Purpose: Rotational coronary angiography enables 3D reconstruction but suffers from intra-scan cardiac and respiratory motion. While gating handles cardiac motion, respiratory motion requires compensation. State-of-the-art algorithms rely on 3D-2D registration that depends on initial reconstructions of sufficient quality. We propose a compensation method that is applied directly in projection domain. It overcomes the need for reconstruction and thus complements the state-of-the-art.
Methods: Virtual single-frame background subtraction based on vessel segmentation and spectral deconvolution yields non-truncated images of the contrasted lumen.

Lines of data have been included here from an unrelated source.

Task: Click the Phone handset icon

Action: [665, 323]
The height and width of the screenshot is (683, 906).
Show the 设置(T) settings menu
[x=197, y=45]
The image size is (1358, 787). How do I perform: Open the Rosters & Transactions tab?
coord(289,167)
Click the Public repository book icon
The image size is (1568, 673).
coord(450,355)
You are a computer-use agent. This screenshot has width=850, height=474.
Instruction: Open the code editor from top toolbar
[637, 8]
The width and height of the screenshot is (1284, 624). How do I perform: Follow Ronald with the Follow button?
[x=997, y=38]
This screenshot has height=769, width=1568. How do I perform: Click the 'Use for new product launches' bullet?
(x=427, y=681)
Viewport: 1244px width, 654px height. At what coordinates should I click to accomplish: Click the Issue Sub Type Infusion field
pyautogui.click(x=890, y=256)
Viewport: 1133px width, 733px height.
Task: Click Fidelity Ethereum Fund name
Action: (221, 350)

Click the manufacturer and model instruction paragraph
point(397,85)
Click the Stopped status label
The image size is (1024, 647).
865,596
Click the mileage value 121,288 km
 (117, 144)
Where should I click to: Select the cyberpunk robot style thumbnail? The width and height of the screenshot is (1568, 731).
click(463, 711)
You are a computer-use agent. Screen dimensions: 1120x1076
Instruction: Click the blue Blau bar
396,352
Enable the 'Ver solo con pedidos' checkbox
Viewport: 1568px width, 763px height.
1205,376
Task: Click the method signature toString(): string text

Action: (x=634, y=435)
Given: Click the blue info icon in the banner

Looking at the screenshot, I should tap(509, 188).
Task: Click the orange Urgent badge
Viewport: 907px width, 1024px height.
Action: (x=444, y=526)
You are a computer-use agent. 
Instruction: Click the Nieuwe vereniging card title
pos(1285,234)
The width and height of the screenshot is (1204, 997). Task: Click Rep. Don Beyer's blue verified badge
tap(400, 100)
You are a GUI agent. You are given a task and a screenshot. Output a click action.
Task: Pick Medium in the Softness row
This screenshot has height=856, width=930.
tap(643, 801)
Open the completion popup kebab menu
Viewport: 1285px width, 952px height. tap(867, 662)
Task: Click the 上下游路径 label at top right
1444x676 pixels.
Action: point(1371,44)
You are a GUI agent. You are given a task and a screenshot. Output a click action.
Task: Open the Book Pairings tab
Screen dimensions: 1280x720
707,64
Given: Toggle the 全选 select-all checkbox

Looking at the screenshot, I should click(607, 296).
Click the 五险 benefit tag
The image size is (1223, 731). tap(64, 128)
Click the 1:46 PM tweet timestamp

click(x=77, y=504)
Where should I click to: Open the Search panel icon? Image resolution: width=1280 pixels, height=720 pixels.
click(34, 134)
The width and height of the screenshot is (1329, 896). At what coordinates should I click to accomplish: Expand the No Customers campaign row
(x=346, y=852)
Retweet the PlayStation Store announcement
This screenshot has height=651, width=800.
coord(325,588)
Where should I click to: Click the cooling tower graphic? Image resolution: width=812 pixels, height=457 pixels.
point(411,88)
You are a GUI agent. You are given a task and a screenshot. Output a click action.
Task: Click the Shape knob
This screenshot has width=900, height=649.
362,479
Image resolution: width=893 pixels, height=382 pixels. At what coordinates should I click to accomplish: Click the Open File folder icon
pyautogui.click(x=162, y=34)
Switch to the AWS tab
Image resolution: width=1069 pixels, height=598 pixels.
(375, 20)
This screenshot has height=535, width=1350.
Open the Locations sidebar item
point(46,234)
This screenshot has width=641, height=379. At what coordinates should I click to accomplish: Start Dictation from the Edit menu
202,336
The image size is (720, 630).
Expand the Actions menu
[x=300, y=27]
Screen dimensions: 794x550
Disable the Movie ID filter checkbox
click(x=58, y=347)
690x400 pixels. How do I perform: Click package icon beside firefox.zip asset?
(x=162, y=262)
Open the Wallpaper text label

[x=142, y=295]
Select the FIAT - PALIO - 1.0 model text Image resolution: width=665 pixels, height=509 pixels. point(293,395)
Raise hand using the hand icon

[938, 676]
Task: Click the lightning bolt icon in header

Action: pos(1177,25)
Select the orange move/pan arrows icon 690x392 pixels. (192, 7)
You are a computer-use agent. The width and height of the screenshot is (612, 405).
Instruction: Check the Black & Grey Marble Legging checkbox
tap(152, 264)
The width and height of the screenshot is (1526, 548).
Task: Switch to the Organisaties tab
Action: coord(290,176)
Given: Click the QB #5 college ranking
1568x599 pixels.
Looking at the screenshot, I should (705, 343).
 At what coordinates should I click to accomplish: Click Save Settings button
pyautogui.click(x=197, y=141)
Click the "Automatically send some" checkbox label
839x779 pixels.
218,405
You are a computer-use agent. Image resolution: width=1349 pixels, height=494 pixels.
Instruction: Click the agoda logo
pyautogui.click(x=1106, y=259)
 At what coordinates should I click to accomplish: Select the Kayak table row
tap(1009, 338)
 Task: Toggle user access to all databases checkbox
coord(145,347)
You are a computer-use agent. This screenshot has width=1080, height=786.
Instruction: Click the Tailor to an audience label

This allows motion compensation based on data consistency conditions. We compensate craniocaudal shifts by optimizing epipolar consistency to (a) devise an image-based surrogate for cardiac motion and (b) compensate for respiratory motion. We validate our approach in two numerical phantom studies and three clinical cases.
Results: Correlation of the image-based surrogate for cardiac motion with the ECG-based ground truth was excellent yielding a Pearson correlation of 0.93 ± 0.04. Considering motion compensation, the target error measure decreased by 98% and 69%, respectively, for the phantom experiments while for the clinical cases the same figure of merit improved by 46 ± 21%.
Conclusions: The proposed method is entirely image-based and accurately estimates craniocaudal shifts due to respiration and cardiac contraction. Future work will investigate experimental trajectories and possibilities for simplification of the single-frame subtraction pipeline.
Keywords: cone-beam CT; inpainting; motion correction; vessel segmentation.
© 2016 American Association of Physicists in Medicine.